Un’indagine condotta nel 2025 su oltre 30 prodotti in vendita nei principali supermercati italiani ha evidenziato che, in media, la percentuale di frutta effettiva è inferiore al 20%, con picchi al ribasso che arrivano al 10%. Un divario notevole rispetto alle attese di chi, leggendo l’etichetta, immagina un dessert quasi interamente composto da polpa fresca.
Il mito del “naturale” e il ruolo degli aromi
Il termine “naturale” è regolamentato a livello europeo: può comparire in etichetta solo se gli aromi provengono da processi fisici, enzimatici o microbiologici di materie prime naturali. In concreto, però, la realtà è ben diversa da ciò che molti consumatori immaginano.
Un ghiacciolo con aroma “naturale” al limone può contenere pochissimo succo di agrume ed essere caratterizzato quasi esclusivamente dall’aggiunta di composti aromatici ottenuti industrialmente. Il risultato è un gusto intenso e convincente, ma che non deriva dalla presenza reale di frutta.
Test di laboratorio eseguiti nel 2025 da associazioni di tutela dei consumatori hanno confermato che gran parte dei ghiaccioli in commercio contengono meno del 5% di succo. L’esperienza sensoriale è ottenuta con l’aiuto dei cosiddetti flavor engineers, figure specializzate nel costruire sapori artificialmente accattivanti anche con materie prime ridotte al minimo.
Dolcificanti e diciture “senza zuccheri aggiunti”
Un altro elemento che genera confusione è la scritta “senza zuccheri aggiunti”. Secondo i regolamenti europei, può essere usata solo se nel prodotto non sono stati inseriti zuccheri monosaccaridi o disaccaridi, né ingredienti a scopo dolcificante.
Molti gelati e ghiaccioli “sugar free” impiegano dolcificanti come sorbitolo, mannitolo, xilitolo, maltitolo ed eritritolo. Rispetto al saccarosio tradizionale hanno meno calorie, ma il rovescio della medaglia è noto: se assunti in quantità elevate possono provocare effetti lassativi o disturbi gastrointestinali. Per questo motivo, quando il contenuto supera il 10%, la dicitura di avvertenza è obbligatoria in etichetta.

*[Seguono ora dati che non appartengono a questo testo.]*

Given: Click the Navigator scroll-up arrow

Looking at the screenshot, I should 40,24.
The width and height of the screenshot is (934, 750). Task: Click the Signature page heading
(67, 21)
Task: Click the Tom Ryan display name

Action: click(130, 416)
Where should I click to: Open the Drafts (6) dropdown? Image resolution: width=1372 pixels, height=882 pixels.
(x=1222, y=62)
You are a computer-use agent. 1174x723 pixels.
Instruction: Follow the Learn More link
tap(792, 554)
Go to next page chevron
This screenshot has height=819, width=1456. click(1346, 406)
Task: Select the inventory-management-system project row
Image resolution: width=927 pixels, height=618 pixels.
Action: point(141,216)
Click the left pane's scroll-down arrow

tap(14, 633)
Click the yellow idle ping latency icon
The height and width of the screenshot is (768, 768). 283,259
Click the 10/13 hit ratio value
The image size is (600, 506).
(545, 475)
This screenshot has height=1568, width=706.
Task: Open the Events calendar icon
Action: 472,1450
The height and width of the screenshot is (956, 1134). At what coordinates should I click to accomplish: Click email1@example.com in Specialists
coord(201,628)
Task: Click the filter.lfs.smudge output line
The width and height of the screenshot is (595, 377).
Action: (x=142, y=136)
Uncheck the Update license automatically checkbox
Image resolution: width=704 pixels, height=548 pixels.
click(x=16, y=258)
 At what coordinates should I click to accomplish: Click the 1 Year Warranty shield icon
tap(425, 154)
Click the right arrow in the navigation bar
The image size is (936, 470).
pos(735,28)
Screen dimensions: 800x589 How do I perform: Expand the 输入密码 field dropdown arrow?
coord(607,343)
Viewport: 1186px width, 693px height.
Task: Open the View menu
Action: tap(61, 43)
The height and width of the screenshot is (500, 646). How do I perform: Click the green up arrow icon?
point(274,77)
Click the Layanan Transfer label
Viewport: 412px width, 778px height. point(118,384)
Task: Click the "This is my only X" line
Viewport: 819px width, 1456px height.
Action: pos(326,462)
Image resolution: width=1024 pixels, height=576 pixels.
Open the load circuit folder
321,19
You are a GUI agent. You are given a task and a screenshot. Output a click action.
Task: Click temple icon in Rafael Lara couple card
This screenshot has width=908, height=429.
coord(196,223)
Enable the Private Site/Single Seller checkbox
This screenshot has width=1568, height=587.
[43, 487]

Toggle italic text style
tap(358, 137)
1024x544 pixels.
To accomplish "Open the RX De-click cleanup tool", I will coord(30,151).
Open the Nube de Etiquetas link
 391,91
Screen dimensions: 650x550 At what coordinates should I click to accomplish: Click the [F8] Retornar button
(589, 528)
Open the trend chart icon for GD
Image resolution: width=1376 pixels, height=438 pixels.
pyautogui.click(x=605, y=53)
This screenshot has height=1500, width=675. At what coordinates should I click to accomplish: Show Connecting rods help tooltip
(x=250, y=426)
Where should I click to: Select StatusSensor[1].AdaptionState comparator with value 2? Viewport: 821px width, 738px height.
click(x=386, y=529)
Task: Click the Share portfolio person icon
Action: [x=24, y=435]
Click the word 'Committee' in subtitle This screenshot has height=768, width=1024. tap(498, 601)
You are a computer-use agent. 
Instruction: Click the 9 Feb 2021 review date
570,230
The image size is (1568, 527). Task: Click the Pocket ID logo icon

Una revisione pubblicata nel 2025 su una rivista di nutrizione clinica ha confermato non solo gli effetti gastrointestinali, ma anche un rischio meno immediato: il consumo frequente di dolcificanti ad alto potere dolcificante può mantenere alta la soglia di desiderio per i cibi molto zuccherati. In altre parole, invece di educare a un gusto meno dolce, rischiano di consolidare la preferenza per alimenti intensamente zuccherini.
Consumatore informato e nuove sfide
Il tema centrale resta la consapevolezza. Nel 2025 le associazioni dei consumatori chiedono un’etichettatura più trasparente, con indicazioni chiare sulla percentuale reale di frutta, la provenienza degli aromi e la presenza dei dolcificanti. Alcune catene della grande distribuzione hanno iniziato a introdurre linee “clean label”, con liste ingredienti ridotte e frutta in quantità superiori al 30%, ma si tratta ancora di eccezioni più che di regola.
La sfida, per il consumatore, è quindi quella di andare oltre le parole accattivanti sul packaging. Leggere l’etichetta con attenzione, conoscere le normative e saper distinguere tra aroma naturale e reale contenuto di frutta diventa fondamentale per non cadere in illusioni di marketing.
La riflessione è ancora più attuale in un Paese come l’Italia, dove il consumo di gelati e ghiaccioli continua a crescere: nel 2025 si stima un incremento del 7% rispetto all’anno precedente, con picchi estivi che confermano la centralità di questo mercato. In un contesto del genere, la differenza tra un’informazione chiara e una comunicazione fuorviante può orientare milioni di acquisti.
Il banco dei gelati rimane quindi un osservatorio privilegiato non solo dei gusti degli italiani, ma anche delle tecniche con cui l’industria alimentare plasma le scelte quotidiane. Dietro a un semplice ghiacciolo si nasconde un intero universo di regole, inganni e strategie che raccontano quanto sia sottile il confine tra realtà e percezione.